I'm feeling generous so I'm not going to quote the rest of the gibberish...but I do find it hilarious that someone who extols "technique" has so little understanding of dynamic "technique". Good for you that you can climb 5.13 though.

First of all, a person who can do a move statically may not be able to do the same move dynamically, vice versa. This typically has to do with the shape of the hold you are initiating from and the hold you are going for. As you change your center of gravity and the angle you are using the hold, it may become better or worse. Dynamic moves can be quite efficient when the hold in the intermediary body position is much worse than the start body position (ex: non-incut holds). Conversely, if the finishing hold is poor (especially in the direction you need to control the residue momentum), then static move may be better. Of course, this is all on a single (hard) move basis. On a route when you can do both (at least off the dog), it depends on how the rest of the route taxes your body. Then there is the quality of a dynamic move: often, dynamic moves executed w/o foot cut is most efficient when executed with the least amount of residual momentum (i.e. just enough extension to reach the hold). This sometimes changes on all points-off/foot-cut dynos where overshooting the hold can give you some time (longer contact) to latch onto the hold and absorb the momentum more gradually. In either case, the trajectory of your momentum can also be important depending on the holds.
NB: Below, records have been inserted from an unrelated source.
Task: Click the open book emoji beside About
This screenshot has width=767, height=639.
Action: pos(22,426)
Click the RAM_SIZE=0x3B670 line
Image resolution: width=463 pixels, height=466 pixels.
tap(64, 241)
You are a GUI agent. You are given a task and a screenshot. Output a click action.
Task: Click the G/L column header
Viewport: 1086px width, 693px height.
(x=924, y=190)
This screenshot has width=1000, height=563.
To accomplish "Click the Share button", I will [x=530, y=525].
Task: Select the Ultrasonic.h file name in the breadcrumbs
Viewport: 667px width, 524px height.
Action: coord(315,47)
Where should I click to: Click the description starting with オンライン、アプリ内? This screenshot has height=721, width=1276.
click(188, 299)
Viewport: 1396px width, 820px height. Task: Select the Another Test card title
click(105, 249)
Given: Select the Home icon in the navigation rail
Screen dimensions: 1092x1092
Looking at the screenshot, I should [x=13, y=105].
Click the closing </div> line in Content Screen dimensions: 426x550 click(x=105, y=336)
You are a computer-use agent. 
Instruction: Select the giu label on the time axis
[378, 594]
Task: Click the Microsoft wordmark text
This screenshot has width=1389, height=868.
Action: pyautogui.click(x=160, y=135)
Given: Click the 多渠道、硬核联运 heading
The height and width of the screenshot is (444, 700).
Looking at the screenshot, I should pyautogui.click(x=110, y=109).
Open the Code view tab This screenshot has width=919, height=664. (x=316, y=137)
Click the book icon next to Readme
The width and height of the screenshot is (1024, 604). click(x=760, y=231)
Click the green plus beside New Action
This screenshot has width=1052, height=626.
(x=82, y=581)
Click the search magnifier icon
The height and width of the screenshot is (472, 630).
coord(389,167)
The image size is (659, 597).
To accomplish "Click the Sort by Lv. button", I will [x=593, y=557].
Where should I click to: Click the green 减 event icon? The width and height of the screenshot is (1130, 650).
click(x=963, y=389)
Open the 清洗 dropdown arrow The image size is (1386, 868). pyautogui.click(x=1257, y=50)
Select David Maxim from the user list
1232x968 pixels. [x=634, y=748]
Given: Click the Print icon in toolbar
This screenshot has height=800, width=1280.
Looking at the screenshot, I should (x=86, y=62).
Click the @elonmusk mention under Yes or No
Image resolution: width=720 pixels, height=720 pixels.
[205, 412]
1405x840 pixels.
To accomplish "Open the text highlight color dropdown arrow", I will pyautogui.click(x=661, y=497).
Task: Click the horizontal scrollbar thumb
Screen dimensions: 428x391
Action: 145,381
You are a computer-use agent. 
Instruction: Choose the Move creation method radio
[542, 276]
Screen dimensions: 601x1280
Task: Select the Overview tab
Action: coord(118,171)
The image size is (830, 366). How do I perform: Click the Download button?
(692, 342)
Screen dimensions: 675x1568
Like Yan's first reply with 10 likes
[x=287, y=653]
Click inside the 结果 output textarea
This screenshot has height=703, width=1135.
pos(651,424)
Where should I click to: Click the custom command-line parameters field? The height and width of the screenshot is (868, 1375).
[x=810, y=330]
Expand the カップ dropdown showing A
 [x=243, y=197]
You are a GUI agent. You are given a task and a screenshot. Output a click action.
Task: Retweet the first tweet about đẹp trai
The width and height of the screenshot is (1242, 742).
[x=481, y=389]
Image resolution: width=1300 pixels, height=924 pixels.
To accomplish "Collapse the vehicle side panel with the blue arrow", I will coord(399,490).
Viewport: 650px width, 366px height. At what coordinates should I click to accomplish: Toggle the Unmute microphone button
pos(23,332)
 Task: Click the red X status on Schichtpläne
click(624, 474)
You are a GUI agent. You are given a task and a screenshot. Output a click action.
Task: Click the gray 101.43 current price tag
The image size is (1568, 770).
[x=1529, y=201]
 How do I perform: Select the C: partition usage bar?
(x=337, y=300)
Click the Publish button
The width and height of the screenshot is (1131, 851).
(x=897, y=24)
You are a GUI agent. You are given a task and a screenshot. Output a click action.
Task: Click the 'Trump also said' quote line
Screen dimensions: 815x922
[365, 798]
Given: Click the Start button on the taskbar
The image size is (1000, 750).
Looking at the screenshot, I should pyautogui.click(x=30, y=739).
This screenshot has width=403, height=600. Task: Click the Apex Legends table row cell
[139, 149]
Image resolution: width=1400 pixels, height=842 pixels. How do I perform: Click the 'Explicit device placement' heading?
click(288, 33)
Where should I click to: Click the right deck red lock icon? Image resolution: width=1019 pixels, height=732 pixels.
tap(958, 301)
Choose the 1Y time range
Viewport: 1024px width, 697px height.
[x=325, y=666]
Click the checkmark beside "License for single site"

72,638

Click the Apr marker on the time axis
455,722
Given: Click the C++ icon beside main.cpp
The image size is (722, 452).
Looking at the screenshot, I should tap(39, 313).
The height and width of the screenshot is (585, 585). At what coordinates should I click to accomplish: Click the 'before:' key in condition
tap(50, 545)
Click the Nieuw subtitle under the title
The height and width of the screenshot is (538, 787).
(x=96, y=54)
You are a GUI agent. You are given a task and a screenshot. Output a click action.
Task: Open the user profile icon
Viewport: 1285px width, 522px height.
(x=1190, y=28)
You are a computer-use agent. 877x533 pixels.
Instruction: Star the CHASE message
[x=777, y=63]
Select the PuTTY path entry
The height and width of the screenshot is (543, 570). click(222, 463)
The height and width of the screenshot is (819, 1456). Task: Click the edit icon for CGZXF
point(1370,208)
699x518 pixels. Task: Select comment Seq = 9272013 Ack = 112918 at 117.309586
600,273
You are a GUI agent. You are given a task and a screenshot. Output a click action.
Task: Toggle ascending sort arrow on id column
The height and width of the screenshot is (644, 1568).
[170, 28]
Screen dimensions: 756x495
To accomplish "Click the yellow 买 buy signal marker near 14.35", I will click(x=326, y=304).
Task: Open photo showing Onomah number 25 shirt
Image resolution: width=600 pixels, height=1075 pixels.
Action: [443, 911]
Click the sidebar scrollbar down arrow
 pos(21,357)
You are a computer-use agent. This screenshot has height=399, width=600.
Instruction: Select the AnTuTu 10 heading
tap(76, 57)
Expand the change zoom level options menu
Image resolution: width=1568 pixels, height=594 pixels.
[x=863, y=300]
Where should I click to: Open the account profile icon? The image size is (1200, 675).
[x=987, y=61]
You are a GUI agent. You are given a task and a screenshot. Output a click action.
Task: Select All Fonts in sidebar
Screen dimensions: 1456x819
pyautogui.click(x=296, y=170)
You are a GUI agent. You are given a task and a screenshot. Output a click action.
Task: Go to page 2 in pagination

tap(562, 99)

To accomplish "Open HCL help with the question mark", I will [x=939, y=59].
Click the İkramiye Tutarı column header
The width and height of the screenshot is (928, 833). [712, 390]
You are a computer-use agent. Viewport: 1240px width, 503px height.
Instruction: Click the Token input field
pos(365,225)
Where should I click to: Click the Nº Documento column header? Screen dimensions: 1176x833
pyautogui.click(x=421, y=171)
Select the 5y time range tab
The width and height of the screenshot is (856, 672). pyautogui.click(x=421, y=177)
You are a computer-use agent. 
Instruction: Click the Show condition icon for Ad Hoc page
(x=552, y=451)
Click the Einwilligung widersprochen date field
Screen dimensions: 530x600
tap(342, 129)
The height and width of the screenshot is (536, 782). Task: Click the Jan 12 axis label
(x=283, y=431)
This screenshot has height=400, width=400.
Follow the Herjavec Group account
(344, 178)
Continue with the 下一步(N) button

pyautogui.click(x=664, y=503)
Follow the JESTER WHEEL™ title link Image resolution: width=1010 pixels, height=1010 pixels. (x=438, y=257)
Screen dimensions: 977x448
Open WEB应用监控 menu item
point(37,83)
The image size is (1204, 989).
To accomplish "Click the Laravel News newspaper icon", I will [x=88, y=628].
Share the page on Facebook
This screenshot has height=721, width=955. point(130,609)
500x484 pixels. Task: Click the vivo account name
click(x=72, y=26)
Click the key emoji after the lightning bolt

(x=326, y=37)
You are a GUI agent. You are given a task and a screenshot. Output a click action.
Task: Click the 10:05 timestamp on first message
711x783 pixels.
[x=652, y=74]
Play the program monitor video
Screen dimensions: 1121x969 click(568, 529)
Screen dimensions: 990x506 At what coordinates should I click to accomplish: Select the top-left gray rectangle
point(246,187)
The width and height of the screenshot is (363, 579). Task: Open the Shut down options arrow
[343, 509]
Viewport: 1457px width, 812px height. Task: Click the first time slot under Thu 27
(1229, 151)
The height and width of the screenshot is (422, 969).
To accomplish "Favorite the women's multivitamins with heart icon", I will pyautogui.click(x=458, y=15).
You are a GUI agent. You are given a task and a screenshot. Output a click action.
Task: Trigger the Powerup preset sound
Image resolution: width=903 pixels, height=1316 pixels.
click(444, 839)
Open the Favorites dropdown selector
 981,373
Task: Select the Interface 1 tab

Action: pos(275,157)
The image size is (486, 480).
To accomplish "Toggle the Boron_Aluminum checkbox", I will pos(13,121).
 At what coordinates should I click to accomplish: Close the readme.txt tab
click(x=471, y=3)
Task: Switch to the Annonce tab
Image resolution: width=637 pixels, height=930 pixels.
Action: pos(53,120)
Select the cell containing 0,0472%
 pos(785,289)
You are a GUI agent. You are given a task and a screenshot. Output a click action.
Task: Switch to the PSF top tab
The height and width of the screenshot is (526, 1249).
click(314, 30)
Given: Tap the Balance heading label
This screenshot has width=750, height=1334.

You want it in the direction that best utilize the holds (ie: a bit more circular for a side pull and more initial vertical component on an overhang, etc).

J. Albers wrote:
Funny how "technique" never gets mentioned in these types of posts... The argument that it is pure strength doesn't make any sense.

With regards to that, you don't know me nor my techniques, and I never claimed that climbing is pure strength. However, I do believe, with good reason, that I'd be much closer to the level of an elite climber w/ his (climbing-specific) strength than I would with w/ his techniques.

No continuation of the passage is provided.